» DATASET
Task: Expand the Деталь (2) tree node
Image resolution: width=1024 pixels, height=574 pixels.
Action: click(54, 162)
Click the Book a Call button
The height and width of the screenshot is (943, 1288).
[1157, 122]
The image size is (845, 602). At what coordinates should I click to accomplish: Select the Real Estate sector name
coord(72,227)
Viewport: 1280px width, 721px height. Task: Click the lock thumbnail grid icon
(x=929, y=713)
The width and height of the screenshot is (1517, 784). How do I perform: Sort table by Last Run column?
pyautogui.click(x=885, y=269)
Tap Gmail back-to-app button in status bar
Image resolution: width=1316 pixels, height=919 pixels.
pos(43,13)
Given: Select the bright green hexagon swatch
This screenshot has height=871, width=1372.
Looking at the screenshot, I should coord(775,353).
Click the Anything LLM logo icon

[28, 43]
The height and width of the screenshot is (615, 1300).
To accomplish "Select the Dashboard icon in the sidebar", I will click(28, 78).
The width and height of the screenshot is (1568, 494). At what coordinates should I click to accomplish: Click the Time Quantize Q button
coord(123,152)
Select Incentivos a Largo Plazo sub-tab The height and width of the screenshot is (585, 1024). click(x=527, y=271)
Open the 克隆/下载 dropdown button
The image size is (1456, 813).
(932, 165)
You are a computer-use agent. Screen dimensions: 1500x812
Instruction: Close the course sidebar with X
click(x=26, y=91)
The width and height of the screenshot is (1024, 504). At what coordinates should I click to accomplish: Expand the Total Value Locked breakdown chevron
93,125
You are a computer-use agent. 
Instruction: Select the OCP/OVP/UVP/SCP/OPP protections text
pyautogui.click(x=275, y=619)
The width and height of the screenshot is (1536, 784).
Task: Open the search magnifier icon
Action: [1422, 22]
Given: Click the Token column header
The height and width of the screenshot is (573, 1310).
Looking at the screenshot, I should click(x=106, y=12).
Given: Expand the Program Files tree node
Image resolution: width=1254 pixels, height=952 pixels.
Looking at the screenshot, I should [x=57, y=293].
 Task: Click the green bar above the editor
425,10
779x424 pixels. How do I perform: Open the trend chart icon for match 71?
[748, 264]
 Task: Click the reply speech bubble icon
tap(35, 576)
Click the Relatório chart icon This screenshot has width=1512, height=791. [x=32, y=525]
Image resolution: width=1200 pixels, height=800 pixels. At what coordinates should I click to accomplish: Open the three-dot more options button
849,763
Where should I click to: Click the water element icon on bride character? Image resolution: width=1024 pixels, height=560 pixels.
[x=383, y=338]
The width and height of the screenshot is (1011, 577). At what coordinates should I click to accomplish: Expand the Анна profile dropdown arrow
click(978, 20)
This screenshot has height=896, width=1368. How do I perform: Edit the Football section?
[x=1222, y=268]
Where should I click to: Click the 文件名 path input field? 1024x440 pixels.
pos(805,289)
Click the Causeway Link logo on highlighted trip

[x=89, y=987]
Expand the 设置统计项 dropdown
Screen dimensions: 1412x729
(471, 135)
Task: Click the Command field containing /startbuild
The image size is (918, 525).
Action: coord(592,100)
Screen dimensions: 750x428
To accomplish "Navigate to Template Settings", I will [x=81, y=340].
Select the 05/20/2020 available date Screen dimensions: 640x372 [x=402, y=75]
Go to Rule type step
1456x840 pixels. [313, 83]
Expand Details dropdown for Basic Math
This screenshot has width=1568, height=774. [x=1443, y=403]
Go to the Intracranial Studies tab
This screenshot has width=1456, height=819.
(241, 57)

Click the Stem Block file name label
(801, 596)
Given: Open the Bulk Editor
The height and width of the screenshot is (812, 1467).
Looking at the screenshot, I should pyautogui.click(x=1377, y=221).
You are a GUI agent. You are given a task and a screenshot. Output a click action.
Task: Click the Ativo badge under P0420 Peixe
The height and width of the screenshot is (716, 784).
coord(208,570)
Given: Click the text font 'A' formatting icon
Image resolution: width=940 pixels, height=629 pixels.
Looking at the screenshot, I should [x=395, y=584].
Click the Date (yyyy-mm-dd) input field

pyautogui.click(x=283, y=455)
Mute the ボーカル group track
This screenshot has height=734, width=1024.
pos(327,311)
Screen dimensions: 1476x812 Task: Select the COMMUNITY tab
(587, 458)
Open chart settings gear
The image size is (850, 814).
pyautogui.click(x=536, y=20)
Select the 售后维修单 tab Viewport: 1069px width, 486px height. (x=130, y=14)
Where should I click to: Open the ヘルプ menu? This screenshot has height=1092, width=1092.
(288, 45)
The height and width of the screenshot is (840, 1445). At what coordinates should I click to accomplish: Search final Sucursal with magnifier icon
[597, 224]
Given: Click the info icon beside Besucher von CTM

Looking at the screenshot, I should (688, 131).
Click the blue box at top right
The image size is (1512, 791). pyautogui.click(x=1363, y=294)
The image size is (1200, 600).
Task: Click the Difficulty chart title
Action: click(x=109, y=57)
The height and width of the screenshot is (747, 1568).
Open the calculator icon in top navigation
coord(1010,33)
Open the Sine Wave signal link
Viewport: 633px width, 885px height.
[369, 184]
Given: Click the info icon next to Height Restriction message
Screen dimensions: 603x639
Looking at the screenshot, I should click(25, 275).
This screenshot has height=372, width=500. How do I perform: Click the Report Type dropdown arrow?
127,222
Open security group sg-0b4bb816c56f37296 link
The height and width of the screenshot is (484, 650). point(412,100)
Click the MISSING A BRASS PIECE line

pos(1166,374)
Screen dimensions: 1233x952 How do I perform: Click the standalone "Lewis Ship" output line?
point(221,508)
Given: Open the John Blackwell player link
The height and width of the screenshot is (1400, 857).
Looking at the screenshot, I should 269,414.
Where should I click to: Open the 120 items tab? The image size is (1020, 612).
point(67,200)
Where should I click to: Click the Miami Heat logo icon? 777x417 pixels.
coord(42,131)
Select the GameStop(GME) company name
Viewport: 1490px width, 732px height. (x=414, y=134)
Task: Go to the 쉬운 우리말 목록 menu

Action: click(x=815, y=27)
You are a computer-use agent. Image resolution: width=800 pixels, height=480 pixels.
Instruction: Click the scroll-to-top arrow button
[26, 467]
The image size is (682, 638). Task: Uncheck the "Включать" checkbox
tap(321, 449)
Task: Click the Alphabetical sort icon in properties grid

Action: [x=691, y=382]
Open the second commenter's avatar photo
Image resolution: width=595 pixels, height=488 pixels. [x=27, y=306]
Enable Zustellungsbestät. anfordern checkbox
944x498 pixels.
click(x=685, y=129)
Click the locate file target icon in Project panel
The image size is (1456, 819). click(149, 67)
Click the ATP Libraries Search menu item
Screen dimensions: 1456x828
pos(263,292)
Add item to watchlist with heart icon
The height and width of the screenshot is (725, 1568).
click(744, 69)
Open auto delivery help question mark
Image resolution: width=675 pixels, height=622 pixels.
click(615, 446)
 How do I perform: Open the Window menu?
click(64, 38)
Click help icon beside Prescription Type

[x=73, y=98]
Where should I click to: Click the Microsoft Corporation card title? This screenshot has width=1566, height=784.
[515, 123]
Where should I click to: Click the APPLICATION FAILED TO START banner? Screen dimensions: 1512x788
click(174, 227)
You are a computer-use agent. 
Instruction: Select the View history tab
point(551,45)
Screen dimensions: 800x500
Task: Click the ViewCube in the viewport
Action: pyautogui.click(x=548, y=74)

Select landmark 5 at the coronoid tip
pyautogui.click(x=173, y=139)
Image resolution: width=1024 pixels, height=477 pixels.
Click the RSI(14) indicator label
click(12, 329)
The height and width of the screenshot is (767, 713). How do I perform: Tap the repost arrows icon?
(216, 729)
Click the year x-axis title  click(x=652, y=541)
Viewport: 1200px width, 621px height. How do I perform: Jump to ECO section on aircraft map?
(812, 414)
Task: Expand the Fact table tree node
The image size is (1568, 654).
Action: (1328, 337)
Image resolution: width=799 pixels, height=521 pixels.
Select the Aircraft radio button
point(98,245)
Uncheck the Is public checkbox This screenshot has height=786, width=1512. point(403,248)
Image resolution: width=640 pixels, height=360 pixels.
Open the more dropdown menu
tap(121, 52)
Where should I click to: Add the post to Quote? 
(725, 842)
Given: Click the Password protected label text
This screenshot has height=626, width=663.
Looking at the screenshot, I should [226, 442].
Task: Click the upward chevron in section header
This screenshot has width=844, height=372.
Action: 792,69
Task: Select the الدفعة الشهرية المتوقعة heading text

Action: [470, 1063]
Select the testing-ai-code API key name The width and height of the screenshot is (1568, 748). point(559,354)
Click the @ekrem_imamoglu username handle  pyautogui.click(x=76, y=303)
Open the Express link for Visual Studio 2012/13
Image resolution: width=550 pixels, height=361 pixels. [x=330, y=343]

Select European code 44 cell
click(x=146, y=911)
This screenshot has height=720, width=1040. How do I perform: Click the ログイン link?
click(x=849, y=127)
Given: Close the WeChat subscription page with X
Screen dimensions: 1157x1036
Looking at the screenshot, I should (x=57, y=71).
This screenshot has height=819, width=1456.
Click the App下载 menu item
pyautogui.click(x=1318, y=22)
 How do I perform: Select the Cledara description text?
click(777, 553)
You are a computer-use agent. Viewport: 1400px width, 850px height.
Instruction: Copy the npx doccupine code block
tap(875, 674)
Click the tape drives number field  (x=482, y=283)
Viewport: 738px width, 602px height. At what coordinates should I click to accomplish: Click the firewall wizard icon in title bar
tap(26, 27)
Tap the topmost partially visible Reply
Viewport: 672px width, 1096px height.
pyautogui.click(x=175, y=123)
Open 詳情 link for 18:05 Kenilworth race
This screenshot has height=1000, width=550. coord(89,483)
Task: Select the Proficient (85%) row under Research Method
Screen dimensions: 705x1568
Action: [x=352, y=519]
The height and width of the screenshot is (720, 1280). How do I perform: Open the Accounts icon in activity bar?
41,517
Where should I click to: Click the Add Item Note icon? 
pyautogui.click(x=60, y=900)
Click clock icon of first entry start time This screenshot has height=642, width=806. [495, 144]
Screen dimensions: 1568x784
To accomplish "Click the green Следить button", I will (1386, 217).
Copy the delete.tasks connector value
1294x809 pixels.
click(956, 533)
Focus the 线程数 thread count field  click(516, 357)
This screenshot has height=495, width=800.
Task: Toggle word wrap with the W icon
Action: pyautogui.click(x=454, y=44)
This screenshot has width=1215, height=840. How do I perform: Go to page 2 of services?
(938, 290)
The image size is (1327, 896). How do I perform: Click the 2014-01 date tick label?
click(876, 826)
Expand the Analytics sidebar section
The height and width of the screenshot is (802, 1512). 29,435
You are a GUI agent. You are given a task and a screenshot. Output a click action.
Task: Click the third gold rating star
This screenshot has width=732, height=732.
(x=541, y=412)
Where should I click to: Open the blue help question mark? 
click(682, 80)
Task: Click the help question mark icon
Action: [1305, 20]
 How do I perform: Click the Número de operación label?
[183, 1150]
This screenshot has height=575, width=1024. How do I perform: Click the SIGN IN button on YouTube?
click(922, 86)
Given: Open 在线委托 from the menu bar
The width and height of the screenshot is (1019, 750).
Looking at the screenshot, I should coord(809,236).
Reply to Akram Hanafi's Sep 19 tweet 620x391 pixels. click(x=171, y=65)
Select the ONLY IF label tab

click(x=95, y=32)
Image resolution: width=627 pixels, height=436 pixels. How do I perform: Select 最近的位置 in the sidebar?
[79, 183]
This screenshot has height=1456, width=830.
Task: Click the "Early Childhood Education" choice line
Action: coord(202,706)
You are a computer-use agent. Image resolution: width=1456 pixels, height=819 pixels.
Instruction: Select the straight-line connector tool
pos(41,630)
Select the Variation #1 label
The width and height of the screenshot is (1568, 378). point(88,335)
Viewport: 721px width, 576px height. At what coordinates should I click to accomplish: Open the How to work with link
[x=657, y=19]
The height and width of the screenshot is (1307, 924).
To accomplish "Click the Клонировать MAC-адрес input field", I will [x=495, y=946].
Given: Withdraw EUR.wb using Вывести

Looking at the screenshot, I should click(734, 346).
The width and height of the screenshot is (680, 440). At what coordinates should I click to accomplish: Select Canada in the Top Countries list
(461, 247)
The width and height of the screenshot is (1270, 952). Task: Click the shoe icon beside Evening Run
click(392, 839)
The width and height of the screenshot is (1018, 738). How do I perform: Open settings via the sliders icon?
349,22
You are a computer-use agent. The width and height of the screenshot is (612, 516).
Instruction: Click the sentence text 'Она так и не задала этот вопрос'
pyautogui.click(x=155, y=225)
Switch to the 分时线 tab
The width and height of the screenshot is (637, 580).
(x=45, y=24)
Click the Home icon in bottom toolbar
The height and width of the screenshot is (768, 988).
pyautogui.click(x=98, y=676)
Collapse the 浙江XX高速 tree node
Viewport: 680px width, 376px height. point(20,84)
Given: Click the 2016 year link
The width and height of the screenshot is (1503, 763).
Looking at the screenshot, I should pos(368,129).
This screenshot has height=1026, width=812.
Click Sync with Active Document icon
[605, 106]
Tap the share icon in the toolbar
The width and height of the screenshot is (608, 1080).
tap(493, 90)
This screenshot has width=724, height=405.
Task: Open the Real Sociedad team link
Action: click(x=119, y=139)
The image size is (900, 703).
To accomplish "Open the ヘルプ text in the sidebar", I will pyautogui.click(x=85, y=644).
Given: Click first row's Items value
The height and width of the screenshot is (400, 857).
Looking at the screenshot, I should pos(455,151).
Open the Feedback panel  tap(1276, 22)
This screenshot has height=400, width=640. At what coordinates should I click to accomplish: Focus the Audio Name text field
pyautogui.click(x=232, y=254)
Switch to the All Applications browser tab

» PROBLEM DESCRIPTION
Reproduce the listing above word for word, from its first line through the line containing "will click(28, 78).", both included.

» FULL RESPONSE
Task: Expand the Деталь (2) tree node
Image resolution: width=1024 pixels, height=574 pixels.
Action: click(54, 162)
Click the Book a Call button
The height and width of the screenshot is (943, 1288).
[1157, 122]
The image size is (845, 602). At what coordinates should I click to accomplish: Select the Real Estate sector name
coord(72,227)
Viewport: 1280px width, 721px height. Task: Click the lock thumbnail grid icon
(x=929, y=713)
The width and height of the screenshot is (1517, 784). How do I perform: Sort table by Last Run column?
pyautogui.click(x=885, y=269)
Tap Gmail back-to-app button in status bar
Image resolution: width=1316 pixels, height=919 pixels.
pos(43,13)
Given: Select the bright green hexagon swatch
This screenshot has height=871, width=1372.
Looking at the screenshot, I should coord(775,353).
Click the Anything LLM logo icon

[28, 43]
The height and width of the screenshot is (615, 1300).
To accomplish "Select the Dashboard icon in the sidebar", I will click(28, 78).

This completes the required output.